2. Cook onions until just beginning to turn transparent.
3. Add garlic, red peppers, and carrots, and cook for 2 minutes.
4. Stir in zucchini.
5. Add spices, and mix thoroughly.
6. Stir in lentils, tomatoes, oregano, and basil. Bring to a boil, and reduce heat to a simmer.
7. Cover and simmer gently for 1 hour, stirring occasionally. You may need to add extra liquid, such as 1 cup of stock or water.
8. When lentils are tender, stir in beans and cook for an additional 20 to 30 minutes.
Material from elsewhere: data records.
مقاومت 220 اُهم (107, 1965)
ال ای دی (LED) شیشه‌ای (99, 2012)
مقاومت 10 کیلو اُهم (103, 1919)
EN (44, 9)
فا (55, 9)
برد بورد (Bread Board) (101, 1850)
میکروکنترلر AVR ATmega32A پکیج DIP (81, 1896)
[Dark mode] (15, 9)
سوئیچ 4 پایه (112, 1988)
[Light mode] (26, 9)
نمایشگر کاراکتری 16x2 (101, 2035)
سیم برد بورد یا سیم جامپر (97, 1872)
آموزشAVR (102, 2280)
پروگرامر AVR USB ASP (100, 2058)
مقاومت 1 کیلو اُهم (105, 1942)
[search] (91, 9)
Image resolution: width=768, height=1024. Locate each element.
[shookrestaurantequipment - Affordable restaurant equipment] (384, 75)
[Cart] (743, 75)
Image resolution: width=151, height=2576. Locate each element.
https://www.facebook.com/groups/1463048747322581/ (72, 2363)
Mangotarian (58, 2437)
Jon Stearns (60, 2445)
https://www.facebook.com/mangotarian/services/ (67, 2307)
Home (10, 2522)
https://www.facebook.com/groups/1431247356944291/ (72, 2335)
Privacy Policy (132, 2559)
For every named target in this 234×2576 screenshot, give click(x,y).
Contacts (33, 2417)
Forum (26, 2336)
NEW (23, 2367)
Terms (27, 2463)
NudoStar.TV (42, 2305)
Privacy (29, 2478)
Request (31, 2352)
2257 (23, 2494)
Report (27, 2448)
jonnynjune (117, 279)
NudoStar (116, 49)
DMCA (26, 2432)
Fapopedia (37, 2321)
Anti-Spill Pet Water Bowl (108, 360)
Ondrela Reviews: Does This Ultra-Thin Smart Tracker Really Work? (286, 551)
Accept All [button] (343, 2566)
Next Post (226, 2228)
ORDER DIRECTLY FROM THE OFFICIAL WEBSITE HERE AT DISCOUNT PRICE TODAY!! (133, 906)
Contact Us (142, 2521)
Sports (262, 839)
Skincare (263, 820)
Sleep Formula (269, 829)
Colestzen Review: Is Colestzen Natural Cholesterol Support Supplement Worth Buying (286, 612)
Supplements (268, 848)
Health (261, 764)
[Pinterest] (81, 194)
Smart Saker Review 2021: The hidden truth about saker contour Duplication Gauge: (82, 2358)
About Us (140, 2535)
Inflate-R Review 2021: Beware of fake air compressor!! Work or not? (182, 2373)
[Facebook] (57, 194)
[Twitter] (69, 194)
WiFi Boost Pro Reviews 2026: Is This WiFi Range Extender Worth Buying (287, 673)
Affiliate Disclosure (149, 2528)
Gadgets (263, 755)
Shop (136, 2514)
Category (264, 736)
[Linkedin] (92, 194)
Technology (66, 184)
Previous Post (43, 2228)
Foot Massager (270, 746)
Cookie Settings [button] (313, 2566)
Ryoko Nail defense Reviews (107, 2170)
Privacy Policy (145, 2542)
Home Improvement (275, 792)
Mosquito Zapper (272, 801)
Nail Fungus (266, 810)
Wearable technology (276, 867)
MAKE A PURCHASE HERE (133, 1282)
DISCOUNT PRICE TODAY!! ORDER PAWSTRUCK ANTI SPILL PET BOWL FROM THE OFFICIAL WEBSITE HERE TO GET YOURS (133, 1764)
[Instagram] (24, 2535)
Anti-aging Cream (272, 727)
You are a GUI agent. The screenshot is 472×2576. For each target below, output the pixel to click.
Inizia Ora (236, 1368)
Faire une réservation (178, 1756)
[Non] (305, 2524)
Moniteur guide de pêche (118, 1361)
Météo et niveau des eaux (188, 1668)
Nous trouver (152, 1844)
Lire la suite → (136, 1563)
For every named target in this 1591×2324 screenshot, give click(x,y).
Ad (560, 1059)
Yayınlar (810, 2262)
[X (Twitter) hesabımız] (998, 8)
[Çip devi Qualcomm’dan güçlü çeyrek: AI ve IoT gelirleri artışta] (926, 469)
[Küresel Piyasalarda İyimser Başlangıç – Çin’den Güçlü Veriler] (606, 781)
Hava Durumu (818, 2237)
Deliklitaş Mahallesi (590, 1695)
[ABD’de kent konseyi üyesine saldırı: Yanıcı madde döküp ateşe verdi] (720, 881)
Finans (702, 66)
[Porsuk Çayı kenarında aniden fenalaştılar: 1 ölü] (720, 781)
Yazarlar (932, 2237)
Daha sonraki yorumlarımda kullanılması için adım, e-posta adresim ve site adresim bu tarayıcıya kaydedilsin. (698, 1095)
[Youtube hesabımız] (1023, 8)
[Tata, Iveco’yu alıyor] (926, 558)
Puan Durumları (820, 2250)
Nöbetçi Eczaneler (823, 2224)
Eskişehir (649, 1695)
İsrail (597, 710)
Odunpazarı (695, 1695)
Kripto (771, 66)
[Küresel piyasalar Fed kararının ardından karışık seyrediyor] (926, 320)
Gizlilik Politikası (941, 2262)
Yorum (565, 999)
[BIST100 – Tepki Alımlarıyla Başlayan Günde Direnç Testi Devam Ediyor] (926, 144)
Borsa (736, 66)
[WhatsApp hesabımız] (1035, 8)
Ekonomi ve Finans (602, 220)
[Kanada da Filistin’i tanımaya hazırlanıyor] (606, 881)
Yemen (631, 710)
9. Taste and adjust seasoning.
Serve with a mixed green salad and whole-grain crackers or bread.
Nutritional information per serving: 152 calories, 3 g fat (0 g saturated), 26 g carbohydrates, 8 g fiber, 8 g protein, 0 mg cholesterol, 136 mg sodium, 4 g sugar (values calculated for 8 servings, not including additional salt and pepper to taste)
Note: Nutritional values are estimates only and may vary according to freshness of ingredients, methods of preparation, and other factors.